From the first line of the records through the line containing "You are a computer-use agent. Viewport: 285px", retype every line exactly and nothing else.

> **Saved entries**:
------------------------------------------------
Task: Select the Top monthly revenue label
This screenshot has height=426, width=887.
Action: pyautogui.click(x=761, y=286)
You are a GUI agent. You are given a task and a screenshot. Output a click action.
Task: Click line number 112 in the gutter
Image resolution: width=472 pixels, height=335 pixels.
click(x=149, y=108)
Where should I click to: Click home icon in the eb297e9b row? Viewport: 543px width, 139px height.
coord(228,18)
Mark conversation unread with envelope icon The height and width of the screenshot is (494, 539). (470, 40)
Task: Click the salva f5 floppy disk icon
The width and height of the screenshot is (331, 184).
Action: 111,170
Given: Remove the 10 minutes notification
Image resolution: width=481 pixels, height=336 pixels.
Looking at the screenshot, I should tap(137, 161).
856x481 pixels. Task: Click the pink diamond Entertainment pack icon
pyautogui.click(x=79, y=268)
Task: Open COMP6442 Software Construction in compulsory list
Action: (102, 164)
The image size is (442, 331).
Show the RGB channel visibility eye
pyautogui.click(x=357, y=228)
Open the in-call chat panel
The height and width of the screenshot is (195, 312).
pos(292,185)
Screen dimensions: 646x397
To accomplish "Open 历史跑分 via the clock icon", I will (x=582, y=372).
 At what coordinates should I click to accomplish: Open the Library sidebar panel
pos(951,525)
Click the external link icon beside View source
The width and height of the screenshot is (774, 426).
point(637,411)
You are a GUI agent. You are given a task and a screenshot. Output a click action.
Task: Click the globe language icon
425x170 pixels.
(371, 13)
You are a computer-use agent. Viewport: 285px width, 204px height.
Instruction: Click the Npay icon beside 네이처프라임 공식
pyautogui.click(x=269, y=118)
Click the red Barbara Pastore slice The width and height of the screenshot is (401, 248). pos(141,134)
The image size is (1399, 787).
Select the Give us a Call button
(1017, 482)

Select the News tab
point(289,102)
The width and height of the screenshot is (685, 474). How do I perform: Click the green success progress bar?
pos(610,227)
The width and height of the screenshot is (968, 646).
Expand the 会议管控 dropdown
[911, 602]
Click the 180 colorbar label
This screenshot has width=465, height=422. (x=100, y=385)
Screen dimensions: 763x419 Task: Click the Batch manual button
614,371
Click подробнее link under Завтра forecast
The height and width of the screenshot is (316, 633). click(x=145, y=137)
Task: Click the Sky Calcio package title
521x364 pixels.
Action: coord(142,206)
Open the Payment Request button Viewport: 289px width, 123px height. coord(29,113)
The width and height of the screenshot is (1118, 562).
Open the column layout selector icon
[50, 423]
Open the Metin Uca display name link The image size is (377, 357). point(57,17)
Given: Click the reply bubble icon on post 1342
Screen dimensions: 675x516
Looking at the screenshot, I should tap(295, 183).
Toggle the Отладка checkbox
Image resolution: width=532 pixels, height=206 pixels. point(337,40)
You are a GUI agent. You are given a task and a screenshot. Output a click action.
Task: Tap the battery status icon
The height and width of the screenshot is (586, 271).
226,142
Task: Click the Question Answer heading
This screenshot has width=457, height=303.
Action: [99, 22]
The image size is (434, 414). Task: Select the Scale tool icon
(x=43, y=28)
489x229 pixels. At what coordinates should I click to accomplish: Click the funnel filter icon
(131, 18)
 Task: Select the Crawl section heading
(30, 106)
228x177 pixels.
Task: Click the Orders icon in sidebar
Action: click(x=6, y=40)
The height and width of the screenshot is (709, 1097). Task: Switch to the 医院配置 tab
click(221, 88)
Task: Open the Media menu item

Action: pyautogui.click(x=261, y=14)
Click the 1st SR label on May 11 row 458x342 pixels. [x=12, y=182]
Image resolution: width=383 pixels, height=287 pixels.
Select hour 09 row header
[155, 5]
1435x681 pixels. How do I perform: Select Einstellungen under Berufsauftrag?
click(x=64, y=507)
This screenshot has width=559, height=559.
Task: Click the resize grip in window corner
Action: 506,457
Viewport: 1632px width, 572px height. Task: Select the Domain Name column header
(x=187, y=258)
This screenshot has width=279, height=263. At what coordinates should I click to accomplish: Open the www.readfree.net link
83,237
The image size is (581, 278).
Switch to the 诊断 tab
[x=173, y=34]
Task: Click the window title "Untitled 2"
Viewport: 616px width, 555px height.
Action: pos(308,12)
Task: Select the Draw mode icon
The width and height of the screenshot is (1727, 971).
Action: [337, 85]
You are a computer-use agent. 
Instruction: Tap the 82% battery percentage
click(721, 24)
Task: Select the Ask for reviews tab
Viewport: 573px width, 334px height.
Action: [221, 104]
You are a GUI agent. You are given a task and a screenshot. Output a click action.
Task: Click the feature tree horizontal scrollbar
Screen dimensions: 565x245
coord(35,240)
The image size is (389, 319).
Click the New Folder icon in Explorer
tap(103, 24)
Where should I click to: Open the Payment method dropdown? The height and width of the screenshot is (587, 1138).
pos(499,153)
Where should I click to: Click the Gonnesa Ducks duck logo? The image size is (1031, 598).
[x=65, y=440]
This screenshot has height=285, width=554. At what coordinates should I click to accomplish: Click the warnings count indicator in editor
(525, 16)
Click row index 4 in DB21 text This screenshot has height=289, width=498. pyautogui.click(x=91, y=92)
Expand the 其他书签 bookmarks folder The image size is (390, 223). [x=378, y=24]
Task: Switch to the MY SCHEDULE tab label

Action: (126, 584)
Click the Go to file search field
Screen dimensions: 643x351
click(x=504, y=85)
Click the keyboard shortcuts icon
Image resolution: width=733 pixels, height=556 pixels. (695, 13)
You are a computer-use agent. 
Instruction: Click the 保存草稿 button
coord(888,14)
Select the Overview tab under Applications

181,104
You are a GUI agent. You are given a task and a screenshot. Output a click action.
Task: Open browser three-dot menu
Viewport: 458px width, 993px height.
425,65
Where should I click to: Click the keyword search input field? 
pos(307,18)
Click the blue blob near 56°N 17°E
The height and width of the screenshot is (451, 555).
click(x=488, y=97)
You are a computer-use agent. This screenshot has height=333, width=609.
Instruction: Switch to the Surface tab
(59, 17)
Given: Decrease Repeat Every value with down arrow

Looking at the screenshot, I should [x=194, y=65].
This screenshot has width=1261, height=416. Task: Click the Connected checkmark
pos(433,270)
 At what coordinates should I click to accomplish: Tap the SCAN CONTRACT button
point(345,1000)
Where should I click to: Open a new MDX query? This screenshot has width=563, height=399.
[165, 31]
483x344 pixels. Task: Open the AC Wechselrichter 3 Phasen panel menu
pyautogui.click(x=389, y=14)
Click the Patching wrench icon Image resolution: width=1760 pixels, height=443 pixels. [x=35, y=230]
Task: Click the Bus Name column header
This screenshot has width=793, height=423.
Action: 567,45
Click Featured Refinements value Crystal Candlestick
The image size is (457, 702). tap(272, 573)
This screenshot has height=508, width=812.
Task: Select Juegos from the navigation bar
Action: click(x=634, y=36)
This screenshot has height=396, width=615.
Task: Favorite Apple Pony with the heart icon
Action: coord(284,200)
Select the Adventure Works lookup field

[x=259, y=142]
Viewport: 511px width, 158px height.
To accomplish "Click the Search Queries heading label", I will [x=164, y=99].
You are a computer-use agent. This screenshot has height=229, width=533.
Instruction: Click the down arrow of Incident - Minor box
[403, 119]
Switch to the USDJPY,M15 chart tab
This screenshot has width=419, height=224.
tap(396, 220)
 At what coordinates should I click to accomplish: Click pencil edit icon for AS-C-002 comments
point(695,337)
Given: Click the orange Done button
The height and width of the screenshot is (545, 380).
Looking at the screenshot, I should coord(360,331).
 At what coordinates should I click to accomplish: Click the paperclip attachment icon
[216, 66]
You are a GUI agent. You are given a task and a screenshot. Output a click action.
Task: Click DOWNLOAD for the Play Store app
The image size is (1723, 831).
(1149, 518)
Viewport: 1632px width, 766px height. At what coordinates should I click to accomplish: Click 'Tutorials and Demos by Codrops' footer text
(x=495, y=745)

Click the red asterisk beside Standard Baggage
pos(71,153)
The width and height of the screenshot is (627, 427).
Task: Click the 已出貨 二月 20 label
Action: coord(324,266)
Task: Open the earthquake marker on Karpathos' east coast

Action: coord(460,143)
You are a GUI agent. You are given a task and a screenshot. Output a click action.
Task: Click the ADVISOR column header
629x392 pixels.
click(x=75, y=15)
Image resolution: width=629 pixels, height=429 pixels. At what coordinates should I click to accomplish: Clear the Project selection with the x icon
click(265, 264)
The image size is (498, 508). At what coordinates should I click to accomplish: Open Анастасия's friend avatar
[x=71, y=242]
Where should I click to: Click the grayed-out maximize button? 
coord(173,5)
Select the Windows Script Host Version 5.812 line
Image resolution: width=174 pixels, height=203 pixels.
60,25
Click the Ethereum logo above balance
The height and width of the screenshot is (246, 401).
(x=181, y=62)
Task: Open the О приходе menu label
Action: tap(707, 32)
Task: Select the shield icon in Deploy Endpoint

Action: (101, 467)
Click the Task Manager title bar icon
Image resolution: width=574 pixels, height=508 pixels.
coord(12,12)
------------------------------------------------
> **Solution**:
Task: Select the Top monthly revenue label
This screenshot has height=426, width=887.
Action: pyautogui.click(x=761, y=286)
You are a GUI agent. You are given a task and a screenshot. Output a click action.
Task: Click line number 112 in the gutter
Image resolution: width=472 pixels, height=335 pixels.
click(x=149, y=108)
Where should I click to: Click home icon in the eb297e9b row? Viewport: 543px width, 139px height.
coord(228,18)
Mark conversation unread with envelope icon The height and width of the screenshot is (494, 539). (470, 40)
Task: Click the salva f5 floppy disk icon
The width and height of the screenshot is (331, 184).
Action: 111,170
Given: Remove the 10 minutes notification
Image resolution: width=481 pixels, height=336 pixels.
Looking at the screenshot, I should tap(137, 161).
856x481 pixels. Task: Click the pink diamond Entertainment pack icon
pyautogui.click(x=79, y=268)
Task: Open COMP6442 Software Construction in compulsory list
Action: (102, 164)
The image size is (442, 331).
Show the RGB channel visibility eye
pyautogui.click(x=357, y=228)
Open the in-call chat panel
The height and width of the screenshot is (195, 312).
pos(292,185)
Screen dimensions: 646x397
To accomplish "Open 历史跑分 via the clock icon", I will (x=582, y=372).
 At what coordinates should I click to accomplish: Open the Library sidebar panel
pos(951,525)
Click the external link icon beside View source
The width and height of the screenshot is (774, 426).
point(637,411)
You are a GUI agent. You are given a task and a screenshot. Output a click action.
Task: Click the globe language icon
425x170 pixels.
(371, 13)
You are a computer-use agent. Viewport: 285px width, 204px height.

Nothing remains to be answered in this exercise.